*** Opening of Given text ***

There are some notable differences when it comes to the US and UK legal landscapes for
collective bargaining. While both countries are hostile to union organizing, the US has a
much more robust and established industry devoted to union busting, although these
tactics are now also spreading to the UK (Logan, 2009). Another importance difference,
unlike the US, the UK does not require majority support to establish a union (Logan,
2009). Union membership in the UK (23.2%) is nearly double that in the US (10.1%)
(McCarthy, 2021).
Given the unequal distribution of pay and lack of job security for museum workers in
more precarious or under-valued roles, in many instances layoffs began with workers in
visitor-facing positions like retail, catering, education, and programming (AAM, 2021)
before hitting museum workers in positions higher up in the institution. For example, the
Tate museum laid off 313 staff from Tate Enterprises which amounts to nearly half their
workforce in London, Liverpool and St. Ives in August 2020 (Brown, 2020b). Tate then
cut an additional 120 gallery jobs in November (Bakare, 2020). ‘This is about survival’,
said Helen Legg, director of Tate Liverpool, when asked about the layoffs (Swain, 2020).
The Public and Commercial Services Union that represents many Tate workers noted the
hypocrisy of the layoffs amid the Tate’s recent statements in support of BLM, stating:
‘Many of these colleagues will be amongst the lowest-paid staff on the Tate estate, with
some at risk earning little more than the national minimum wage, and in some of the
most diverse teams across Tate’ (Quinn, 2020). Southbank Art Centre, the largest of its
kind in the UK, warned of nearly 400 cuts due to COVID-19 in July 2020 which would
amount to roughly two thirds of staff (Bailey, 2020). The Centre faced massive backlash,
including the #SouthBankSOS letter signed by over 6000 people (Save Our Southbank,
2021). The letter also made explicit the outcomes from proposed layoffs that threatened
to reduce the number of Black and Asian employees by 6%:
The current representation of BAME [Black, Asian and minority ethnic] staff (20%) is already
wrongfully low and does not reflect the wider population in its local borough of Lambeth
(47.2%) or London as a whole (40.8%). These actions to reduce levels of BAME staff so
significantly contradict statements made by management both internally to the Southbank
Centre staff and BAME group, and externally and publicly around Black Lives Matter.
Additionally, the letter pointed to the institutional racism BAME staff face.
Feminist organizer Alicia Graziano explains the impetus behind her and fellow New
Museum union members’ organizing as a desire to ‘create a change that would outlast all
of us’ (Steinhauer, 2019). Notably, the New Museum was founded by feminist Marcia
Tucker in New York City, NY, in 1977 who from the beginning sought to create a museum
that was different from other museums where she had worked like the Whitney, with ‘no
top-down decision making, no palace intrigue, no favoritism, no quid pro quo, no secret
negotiations’ (Tucker, 2008: 125). Tucker’s legacy working to create a nonhierarchical
institution informed the mobilizing efforts at the New Museum. In a conversation with
the Art and Labor podcast, three members of the union organizing committee, Garziano,
Middleton and Hagen
13
Dana Kopel, and Lily Bartle, speak about the hopes for the broader impact of their organizing strategy. Bartle explains,
I hope that in the future people look at the New Museum union campaign as an example of how
to diversify or challenge a mainstream feminist perspective because so many of the museum
directors are women, so many of the people in power are women, and yet there is still so much
inequity at that institution, it just really speaks to how inadequate a mainstream corporate
feminist model is for actually creating equity in an institution. (Fox et al., 2021)

*** Close of Given text ***

Problem
According to the passage above on museum worker layoffs and unions, how many staff did the Tate museum lay off from Tate Enterprises in August 2020?

*** Opening of Supplied information ***

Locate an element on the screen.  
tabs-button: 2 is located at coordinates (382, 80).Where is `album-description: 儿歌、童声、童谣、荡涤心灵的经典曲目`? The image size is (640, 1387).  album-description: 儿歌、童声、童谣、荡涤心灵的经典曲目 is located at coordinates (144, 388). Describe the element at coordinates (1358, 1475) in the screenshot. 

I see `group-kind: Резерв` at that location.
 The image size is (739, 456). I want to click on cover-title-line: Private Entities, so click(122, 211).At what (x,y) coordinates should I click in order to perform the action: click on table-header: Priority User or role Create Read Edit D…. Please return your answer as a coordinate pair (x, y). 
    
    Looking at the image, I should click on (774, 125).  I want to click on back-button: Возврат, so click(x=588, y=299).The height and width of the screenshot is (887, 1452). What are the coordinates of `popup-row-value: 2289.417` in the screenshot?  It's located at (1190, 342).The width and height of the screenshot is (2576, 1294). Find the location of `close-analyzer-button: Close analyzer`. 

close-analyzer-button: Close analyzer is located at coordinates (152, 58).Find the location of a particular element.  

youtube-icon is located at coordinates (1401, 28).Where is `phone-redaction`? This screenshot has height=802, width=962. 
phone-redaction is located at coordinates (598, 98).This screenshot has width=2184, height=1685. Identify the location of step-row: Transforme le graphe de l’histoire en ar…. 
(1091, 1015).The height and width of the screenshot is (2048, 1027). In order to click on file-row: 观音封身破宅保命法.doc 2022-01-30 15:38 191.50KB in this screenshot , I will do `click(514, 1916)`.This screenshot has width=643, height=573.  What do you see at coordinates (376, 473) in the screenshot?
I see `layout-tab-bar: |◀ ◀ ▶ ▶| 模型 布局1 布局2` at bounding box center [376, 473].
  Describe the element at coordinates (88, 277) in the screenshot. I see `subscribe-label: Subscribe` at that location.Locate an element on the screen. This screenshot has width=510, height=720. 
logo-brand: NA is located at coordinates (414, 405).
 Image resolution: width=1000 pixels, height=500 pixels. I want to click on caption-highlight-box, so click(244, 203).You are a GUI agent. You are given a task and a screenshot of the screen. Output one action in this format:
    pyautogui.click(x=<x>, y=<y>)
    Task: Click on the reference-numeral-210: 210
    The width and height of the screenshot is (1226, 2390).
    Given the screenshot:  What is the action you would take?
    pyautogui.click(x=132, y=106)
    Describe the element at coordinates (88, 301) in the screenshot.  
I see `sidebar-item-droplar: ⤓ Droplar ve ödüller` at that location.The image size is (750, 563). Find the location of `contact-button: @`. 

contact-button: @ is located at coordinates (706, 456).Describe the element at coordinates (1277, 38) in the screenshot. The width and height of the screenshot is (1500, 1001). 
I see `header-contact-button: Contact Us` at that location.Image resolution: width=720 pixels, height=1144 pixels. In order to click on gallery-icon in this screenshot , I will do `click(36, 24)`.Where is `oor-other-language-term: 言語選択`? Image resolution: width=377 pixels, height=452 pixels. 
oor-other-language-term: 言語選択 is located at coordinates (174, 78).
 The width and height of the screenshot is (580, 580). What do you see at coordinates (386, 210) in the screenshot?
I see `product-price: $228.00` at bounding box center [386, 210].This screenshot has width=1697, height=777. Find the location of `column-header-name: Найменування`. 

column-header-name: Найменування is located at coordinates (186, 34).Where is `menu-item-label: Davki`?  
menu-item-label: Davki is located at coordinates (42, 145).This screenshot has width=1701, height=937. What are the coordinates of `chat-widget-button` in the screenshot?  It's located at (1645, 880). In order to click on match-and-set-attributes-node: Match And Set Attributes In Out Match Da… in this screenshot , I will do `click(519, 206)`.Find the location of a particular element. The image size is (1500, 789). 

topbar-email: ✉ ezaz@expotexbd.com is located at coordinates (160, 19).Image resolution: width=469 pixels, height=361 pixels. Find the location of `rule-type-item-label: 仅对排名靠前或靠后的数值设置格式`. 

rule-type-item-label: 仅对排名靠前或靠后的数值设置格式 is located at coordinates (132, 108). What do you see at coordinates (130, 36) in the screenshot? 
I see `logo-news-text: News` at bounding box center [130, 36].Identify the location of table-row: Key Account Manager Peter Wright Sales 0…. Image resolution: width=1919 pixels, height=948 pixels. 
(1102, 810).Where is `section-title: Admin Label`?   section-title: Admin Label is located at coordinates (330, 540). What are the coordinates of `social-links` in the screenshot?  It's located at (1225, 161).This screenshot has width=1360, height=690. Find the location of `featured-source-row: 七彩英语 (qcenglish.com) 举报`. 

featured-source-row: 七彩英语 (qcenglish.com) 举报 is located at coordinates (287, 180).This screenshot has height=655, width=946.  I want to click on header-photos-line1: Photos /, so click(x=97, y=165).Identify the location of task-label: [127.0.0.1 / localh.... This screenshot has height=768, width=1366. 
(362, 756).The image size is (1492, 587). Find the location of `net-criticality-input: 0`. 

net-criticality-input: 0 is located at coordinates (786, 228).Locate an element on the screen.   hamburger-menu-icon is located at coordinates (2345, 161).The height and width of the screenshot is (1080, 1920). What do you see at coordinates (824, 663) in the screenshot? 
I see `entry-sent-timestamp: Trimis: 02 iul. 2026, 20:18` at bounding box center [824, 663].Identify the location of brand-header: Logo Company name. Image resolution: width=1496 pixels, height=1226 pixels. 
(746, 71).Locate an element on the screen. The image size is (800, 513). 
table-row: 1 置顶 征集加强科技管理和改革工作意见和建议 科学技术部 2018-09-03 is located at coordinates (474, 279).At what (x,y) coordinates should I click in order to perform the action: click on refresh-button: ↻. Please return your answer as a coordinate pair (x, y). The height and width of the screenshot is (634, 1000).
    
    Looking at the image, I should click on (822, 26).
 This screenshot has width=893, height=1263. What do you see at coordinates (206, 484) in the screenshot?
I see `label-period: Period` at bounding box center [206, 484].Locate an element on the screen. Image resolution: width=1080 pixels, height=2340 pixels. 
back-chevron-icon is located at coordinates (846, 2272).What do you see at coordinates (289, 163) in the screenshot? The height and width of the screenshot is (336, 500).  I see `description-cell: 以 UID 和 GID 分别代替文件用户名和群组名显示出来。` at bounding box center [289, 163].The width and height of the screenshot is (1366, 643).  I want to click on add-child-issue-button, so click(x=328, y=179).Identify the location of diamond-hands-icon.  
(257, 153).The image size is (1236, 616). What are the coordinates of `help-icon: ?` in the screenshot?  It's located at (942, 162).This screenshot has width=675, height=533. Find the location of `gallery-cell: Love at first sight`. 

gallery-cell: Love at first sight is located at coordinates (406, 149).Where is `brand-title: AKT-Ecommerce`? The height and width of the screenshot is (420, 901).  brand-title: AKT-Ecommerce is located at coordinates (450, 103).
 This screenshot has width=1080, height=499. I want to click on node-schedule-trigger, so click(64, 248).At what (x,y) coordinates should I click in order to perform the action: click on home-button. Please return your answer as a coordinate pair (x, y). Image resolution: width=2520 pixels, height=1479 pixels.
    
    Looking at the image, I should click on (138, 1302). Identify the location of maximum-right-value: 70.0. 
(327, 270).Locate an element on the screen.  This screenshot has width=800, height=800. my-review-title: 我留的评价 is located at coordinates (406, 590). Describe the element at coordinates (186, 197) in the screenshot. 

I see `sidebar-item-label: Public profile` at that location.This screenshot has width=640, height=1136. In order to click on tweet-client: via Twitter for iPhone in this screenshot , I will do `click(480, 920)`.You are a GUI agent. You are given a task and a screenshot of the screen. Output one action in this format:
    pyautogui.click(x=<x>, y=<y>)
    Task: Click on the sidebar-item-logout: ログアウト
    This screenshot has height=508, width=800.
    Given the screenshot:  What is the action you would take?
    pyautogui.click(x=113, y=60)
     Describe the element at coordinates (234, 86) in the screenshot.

*** Close of Supplied information ***

Answer for this exercise
313 staff